Europe's major antitrust regulator has opened an "in-depth investigation" on Hutchison's $14 billion acquisition of Telefonica UK's O2 operations.
According to The Wall Street Journal, top European Union officials have been warning that mobile-phone mergers in concentrated markets can lead to higher prices and less options for consumers. The EU authorities warned that if Hong Kong tycoon Li Ka-shing's CK Hutchison Holdings would buy O2, it would become the biggest mobile-network company in the UK. It means it would create an imbalance in the competition. O2 is currently the second-biggest mobile operator in Britain, while Hutchison already owns Three UK, which is the fourth largest in the country. Prior to this deal, the bloc's executive arm rejected in September the merger proposal of telecom operators Telenor ASA and Telia Sonera AB's Danish operations.
ABC News reported that the Antitrust Commissioner Margrethe Vestager said, "The investigation we want to ensure that consumers in the U.K. do not pay higher prices or face less choice as a result of this proposed takeover."

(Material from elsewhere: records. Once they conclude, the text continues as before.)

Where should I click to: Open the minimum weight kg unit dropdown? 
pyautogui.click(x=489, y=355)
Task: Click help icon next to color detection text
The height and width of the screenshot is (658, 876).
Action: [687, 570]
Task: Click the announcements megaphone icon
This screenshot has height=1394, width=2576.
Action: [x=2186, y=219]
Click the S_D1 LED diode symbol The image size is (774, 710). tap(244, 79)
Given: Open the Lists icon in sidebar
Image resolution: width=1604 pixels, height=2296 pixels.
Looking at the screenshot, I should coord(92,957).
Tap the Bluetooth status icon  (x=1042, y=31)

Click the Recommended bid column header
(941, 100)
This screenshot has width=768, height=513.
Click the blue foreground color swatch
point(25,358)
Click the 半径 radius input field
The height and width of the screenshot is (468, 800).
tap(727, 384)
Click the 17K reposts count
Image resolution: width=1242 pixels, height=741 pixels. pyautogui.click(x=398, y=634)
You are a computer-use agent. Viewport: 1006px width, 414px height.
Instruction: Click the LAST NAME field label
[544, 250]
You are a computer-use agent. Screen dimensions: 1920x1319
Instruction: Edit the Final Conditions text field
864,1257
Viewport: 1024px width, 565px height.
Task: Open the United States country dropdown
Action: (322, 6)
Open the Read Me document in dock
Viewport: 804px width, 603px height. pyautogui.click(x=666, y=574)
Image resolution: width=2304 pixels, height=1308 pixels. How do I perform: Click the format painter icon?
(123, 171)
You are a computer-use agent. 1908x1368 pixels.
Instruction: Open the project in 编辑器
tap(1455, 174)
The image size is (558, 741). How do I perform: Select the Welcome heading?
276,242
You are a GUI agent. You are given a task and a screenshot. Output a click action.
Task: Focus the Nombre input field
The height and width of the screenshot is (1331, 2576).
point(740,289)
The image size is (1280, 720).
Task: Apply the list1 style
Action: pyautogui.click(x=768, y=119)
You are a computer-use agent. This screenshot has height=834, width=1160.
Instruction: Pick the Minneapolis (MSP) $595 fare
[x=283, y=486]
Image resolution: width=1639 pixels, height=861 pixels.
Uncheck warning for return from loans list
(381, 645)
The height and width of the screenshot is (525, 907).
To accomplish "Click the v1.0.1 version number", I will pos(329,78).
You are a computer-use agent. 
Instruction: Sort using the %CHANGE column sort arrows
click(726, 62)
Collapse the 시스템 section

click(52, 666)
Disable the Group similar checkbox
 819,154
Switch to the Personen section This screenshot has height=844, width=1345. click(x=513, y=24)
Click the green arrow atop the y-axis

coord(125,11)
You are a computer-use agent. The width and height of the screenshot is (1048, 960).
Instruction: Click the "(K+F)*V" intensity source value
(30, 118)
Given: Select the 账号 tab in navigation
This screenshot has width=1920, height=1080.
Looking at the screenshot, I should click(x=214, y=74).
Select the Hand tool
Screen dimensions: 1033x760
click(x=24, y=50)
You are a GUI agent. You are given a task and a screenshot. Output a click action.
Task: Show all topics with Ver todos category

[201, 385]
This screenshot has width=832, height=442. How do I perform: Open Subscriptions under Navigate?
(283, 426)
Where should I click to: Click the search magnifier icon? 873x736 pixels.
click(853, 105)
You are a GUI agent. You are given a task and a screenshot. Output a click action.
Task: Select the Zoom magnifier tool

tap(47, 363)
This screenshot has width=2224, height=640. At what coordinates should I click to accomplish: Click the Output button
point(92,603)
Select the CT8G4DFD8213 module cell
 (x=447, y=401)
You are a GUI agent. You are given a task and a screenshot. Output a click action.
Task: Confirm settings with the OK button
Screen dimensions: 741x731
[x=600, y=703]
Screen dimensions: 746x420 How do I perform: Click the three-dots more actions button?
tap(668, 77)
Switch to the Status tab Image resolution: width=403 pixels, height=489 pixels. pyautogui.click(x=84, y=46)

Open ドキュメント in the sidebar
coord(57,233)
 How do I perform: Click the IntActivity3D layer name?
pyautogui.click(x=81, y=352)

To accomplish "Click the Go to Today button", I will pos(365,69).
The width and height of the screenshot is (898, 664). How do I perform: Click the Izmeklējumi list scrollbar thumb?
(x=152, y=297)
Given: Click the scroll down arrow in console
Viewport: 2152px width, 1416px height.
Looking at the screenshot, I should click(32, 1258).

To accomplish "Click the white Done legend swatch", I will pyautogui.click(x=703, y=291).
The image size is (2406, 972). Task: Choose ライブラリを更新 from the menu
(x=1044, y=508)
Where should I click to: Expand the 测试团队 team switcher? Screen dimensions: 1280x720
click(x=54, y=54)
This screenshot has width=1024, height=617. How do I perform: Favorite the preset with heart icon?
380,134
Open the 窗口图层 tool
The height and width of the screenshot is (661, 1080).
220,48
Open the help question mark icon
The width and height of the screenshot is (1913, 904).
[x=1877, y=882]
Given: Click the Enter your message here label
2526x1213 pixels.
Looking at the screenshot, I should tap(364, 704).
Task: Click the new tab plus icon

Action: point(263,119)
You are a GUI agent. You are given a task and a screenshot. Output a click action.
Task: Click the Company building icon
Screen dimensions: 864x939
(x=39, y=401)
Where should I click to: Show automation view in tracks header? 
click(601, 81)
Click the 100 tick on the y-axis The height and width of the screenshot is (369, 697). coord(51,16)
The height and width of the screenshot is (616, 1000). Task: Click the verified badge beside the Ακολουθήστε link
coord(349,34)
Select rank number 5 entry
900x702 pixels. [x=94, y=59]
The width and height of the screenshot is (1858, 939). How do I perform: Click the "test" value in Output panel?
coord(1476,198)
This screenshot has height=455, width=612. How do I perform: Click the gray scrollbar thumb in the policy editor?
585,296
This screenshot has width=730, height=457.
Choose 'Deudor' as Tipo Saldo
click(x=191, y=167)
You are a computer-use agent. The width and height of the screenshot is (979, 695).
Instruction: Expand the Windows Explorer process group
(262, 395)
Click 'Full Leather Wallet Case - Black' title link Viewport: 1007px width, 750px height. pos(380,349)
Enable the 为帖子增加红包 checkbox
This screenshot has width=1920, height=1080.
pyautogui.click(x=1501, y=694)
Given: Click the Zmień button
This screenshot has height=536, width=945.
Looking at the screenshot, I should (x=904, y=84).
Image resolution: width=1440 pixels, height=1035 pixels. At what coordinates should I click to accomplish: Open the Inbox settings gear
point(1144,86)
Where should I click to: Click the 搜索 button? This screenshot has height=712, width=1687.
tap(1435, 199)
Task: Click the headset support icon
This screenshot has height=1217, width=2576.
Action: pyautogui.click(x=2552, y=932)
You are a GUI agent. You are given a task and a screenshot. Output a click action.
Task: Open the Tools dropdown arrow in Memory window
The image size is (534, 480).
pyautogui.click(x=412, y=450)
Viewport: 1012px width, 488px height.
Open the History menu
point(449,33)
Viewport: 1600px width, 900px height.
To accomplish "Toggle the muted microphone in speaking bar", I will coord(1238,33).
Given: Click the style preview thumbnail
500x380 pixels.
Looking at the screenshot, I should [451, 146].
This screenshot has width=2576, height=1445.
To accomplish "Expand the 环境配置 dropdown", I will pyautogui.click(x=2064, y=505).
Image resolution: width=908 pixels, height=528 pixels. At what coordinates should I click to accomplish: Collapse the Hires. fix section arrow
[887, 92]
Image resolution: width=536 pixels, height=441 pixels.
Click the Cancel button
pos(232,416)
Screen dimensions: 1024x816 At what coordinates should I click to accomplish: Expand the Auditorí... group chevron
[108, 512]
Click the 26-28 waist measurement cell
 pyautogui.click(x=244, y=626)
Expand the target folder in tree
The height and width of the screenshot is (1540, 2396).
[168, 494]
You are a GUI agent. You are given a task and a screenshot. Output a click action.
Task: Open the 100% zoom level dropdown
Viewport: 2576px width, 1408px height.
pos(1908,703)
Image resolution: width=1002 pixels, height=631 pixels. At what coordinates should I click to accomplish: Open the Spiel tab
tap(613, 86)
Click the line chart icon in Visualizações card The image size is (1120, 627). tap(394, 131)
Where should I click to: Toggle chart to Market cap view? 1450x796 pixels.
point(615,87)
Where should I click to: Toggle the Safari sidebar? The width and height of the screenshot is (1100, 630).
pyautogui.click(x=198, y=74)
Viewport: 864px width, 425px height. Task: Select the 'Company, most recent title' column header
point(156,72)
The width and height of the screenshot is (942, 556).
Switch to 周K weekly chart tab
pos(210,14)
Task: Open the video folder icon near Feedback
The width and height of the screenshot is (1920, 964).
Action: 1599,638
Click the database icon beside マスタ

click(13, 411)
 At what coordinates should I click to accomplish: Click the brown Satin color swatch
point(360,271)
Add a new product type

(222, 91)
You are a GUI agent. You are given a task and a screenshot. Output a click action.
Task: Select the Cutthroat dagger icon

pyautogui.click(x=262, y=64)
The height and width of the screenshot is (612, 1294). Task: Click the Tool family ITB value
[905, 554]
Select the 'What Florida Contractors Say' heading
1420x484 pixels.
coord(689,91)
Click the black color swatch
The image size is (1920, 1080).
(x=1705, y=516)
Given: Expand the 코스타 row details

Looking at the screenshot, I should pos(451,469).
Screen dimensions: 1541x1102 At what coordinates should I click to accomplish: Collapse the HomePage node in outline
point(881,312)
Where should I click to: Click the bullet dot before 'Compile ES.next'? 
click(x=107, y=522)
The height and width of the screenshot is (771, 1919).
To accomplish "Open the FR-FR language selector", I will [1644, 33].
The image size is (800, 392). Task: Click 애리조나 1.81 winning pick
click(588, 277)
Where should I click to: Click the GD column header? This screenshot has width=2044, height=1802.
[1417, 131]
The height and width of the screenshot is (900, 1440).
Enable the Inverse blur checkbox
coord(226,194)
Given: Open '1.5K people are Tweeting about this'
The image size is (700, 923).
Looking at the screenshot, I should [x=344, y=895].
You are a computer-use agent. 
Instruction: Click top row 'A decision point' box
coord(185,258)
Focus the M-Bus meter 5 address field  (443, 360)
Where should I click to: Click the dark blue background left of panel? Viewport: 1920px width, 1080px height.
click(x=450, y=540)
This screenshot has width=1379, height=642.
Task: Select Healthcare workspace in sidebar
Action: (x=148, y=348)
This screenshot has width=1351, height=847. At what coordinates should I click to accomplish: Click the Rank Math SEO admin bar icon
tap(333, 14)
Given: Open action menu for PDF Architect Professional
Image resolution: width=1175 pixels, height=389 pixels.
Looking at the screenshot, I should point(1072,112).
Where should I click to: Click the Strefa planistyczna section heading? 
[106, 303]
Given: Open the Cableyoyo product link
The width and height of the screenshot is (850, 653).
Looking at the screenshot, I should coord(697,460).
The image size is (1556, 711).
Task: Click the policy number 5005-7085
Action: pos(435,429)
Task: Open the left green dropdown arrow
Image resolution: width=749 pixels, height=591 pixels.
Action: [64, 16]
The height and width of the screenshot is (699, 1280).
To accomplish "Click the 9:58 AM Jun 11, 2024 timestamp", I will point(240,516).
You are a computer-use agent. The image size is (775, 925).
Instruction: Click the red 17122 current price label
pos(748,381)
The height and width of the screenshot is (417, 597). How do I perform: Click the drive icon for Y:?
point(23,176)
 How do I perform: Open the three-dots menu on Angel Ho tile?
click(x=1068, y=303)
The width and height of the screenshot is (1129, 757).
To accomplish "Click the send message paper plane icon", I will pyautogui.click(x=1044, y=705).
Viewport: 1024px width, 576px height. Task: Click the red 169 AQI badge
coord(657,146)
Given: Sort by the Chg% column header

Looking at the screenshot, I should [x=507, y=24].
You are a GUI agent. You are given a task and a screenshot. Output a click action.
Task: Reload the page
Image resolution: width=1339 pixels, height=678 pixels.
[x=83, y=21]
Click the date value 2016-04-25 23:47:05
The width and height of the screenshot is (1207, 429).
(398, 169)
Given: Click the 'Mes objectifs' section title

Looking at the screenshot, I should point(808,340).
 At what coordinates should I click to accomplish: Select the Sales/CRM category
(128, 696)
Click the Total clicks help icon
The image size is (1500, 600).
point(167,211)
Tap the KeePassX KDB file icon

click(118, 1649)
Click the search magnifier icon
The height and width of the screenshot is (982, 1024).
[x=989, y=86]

In a report by The Register, the Commission is concerned about three major things. First, the merger would take away an important competitor, leading to higher prices and less investments in the industry. Second, it would discourage mobile network operators from hosting mobile virtual network operators, which means it would have less host networks to choose from. Third, the remaining competitors may increase prices on retail and wholesale markets due to the pressure that a giant monopolistic company would bring.
The commission has until March 16, 2016 to conduct the in-depth investigation on the merger and decide whether to approve or reject it. It could also ask Telefonica and Hutchison for concessions to address the major concerns. If the companies wont reach an agreement on how acquisition would abide by the rules, the commission can choose to block it.